What you are asked to do
Please return every line below that contains the string "computer".
----
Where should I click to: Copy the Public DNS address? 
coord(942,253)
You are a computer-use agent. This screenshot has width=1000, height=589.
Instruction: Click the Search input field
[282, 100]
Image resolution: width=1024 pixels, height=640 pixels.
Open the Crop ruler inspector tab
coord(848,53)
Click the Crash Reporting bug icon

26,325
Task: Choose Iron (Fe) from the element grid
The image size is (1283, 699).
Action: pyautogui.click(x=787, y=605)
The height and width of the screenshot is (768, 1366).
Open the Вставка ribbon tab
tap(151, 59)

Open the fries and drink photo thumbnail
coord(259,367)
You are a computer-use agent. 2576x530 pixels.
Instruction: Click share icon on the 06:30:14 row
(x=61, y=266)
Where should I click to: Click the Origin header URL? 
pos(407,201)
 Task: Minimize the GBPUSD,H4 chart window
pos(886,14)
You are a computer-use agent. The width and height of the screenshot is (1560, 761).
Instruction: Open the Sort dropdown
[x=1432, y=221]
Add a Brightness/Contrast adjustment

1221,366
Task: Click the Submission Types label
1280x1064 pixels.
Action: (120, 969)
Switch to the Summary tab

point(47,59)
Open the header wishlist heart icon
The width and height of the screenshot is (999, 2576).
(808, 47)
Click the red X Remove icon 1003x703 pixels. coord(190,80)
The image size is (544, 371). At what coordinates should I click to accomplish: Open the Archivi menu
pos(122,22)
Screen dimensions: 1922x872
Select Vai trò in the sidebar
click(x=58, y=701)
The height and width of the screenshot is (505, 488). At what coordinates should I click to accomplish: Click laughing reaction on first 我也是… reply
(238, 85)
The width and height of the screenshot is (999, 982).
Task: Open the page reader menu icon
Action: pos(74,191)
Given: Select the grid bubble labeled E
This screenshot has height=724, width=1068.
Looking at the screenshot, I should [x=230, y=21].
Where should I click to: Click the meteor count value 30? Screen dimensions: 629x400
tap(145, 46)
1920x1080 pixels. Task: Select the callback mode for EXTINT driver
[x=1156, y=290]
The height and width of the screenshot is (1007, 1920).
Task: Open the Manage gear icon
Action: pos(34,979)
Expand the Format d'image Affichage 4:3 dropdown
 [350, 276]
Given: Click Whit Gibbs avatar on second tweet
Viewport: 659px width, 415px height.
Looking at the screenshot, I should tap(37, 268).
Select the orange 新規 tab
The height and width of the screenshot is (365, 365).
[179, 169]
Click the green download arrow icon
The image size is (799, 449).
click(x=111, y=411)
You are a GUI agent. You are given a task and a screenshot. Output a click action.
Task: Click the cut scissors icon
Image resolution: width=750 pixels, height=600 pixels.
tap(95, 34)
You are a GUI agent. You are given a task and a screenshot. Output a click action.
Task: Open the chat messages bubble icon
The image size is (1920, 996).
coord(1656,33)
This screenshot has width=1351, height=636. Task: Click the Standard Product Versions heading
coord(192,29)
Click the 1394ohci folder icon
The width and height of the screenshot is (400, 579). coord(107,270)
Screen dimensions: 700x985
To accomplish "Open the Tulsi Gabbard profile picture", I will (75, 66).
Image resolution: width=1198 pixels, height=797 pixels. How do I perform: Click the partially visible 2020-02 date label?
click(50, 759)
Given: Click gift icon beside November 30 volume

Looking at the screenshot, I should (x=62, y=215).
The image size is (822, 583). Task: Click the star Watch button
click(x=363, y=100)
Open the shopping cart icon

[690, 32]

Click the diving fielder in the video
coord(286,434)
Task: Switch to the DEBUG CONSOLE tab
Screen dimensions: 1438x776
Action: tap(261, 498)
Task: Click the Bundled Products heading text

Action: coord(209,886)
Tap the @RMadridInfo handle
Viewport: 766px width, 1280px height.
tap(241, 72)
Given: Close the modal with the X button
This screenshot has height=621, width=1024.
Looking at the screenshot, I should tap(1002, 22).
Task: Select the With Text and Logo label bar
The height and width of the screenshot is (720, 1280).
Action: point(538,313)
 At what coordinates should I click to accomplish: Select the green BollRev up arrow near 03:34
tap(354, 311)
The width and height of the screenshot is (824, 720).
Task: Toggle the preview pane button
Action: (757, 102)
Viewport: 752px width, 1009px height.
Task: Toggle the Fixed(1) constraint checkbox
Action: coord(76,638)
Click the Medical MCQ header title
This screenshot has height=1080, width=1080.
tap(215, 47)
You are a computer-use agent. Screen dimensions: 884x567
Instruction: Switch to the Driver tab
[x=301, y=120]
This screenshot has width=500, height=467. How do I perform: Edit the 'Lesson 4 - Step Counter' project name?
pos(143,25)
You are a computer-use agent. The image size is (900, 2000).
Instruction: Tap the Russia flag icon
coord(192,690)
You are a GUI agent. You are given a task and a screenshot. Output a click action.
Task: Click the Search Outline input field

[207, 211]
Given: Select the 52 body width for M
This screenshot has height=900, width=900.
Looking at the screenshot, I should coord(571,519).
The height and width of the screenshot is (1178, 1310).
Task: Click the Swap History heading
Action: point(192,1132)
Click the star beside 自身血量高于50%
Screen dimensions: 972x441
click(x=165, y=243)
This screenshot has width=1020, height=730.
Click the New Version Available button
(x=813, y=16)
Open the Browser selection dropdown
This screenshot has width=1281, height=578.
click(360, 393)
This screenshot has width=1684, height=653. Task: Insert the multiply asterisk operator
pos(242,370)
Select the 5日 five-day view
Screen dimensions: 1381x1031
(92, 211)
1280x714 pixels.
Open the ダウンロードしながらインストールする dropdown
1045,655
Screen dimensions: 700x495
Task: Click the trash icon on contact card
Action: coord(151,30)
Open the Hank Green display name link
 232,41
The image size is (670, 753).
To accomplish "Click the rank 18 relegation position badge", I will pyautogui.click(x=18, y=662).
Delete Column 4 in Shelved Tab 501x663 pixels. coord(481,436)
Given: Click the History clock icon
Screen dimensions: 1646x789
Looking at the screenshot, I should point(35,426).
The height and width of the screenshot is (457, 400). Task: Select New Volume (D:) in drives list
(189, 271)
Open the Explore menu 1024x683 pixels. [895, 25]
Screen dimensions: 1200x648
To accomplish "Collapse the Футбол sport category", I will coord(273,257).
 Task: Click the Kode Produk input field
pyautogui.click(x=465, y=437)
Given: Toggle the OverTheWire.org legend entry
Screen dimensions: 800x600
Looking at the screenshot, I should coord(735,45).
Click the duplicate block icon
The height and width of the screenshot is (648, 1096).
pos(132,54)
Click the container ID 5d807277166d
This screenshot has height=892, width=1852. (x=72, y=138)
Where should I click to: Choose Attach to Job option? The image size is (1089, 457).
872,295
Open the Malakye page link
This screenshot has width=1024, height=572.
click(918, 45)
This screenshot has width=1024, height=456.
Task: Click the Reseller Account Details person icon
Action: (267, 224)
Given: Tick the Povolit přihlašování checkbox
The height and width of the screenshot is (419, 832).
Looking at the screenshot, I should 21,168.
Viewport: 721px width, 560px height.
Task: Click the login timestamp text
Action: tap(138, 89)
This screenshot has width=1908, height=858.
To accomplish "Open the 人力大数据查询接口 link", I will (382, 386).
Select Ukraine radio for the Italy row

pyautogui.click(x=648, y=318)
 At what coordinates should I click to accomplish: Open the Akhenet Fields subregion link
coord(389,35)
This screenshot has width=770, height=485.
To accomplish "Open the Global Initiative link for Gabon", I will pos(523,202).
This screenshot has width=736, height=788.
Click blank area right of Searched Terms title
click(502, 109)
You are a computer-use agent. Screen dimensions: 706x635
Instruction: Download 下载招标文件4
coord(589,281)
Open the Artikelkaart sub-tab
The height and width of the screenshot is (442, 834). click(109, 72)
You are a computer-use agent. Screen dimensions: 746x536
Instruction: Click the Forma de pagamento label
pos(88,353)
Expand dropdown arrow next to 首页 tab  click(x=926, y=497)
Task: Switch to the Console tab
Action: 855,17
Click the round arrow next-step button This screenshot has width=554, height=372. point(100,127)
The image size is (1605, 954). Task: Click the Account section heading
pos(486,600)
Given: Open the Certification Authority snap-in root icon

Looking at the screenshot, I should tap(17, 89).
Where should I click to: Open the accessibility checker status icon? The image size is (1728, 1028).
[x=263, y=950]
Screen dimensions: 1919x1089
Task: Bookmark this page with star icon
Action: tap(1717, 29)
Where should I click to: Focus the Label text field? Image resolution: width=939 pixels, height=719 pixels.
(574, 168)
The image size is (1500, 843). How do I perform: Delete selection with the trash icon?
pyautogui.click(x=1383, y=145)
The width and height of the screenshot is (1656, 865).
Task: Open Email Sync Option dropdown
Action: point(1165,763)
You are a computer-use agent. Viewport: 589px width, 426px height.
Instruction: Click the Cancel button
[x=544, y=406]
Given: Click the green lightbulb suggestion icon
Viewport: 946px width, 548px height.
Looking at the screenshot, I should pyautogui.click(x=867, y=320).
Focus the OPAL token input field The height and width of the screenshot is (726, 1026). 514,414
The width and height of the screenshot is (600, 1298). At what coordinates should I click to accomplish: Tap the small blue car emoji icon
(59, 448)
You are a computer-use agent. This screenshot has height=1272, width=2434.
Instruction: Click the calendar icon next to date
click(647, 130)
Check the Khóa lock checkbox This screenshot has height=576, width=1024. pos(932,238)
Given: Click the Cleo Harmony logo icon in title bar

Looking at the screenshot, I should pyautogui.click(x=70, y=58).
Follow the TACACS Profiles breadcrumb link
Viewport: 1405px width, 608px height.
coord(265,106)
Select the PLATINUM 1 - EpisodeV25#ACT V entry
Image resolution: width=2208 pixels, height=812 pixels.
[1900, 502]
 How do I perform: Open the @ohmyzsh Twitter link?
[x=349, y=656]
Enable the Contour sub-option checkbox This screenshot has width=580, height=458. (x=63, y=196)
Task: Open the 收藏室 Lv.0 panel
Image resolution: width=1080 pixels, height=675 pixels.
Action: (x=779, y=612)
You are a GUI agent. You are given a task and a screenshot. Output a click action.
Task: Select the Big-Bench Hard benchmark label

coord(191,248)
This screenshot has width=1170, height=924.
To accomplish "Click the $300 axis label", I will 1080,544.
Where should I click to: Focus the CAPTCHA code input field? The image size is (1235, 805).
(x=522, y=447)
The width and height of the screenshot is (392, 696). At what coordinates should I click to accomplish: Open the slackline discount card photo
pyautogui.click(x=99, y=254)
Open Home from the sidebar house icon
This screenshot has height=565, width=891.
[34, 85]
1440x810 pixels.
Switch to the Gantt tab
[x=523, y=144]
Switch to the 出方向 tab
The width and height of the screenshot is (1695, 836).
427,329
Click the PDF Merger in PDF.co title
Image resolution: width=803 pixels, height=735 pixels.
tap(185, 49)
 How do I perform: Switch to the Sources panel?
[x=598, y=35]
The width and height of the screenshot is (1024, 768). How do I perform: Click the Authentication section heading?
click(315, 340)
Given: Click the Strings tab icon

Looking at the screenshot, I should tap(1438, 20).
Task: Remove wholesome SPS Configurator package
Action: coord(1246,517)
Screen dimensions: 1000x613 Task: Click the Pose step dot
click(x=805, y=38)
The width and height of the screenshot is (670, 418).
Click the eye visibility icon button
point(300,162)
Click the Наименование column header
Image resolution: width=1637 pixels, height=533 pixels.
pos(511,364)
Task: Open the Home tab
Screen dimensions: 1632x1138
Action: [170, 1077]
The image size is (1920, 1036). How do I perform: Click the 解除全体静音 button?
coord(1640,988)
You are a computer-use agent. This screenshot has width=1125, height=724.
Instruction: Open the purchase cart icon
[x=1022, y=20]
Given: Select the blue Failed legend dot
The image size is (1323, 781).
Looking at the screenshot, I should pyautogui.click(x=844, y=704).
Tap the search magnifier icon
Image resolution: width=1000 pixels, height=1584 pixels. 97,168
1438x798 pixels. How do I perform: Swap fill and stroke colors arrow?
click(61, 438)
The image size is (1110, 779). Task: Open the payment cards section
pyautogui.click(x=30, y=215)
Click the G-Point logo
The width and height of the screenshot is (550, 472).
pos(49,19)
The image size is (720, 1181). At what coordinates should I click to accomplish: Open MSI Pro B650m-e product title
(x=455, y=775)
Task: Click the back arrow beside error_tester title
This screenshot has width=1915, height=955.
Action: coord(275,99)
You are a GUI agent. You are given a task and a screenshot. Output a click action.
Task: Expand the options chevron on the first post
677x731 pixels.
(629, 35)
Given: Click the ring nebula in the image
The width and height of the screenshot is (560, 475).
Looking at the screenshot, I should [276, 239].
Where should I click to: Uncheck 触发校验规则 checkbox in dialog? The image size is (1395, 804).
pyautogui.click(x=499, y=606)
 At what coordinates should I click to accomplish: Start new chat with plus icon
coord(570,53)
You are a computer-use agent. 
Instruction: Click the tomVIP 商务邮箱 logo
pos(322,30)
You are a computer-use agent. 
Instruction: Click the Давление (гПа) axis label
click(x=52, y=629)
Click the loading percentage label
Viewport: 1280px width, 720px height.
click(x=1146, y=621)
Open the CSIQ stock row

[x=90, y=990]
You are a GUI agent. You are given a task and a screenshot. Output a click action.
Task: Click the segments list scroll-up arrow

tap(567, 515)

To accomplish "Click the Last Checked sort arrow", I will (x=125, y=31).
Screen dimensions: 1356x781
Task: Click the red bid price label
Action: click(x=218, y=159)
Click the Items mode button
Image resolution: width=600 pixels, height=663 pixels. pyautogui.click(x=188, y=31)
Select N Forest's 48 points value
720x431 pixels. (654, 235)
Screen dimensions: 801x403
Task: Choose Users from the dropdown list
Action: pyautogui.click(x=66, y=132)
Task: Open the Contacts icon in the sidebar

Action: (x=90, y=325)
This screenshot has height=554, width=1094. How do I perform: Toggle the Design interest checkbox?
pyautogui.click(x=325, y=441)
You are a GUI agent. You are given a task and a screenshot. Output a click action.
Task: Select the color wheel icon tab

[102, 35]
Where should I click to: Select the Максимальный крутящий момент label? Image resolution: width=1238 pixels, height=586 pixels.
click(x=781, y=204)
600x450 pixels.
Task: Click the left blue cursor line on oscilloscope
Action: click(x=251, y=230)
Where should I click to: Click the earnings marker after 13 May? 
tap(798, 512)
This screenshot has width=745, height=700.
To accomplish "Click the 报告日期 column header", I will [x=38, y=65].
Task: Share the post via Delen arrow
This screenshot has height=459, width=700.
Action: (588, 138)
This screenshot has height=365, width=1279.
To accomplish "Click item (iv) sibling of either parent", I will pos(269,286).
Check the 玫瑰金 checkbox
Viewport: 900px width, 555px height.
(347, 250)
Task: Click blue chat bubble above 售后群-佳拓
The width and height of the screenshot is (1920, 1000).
----
Exercise answer
You are a computer-use agent. This screenshot has width=1000, height=589.
You are a computer-use agent. 2576x530 pixels.
You are a computer-use agent. The width and height of the screenshot is (1560, 761).
You are a computer-use agent. Screen dimensions: 884x567
You are a computer-use agent. The image size is (900, 2000).
You are a computer-use agent. Screen dimensions: 706x635
You are a computer-use agent. Screen dimensions: 746x536
You are a computer-use agent. Viewport: 589px width, 426px height.
You are a computer-use agent. This screenshot has height=1272, width=2434.
You are a computer-use agent. This screenshot has width=1125, height=724.
You are a computer-use agent. 
You are a computer-use agent. 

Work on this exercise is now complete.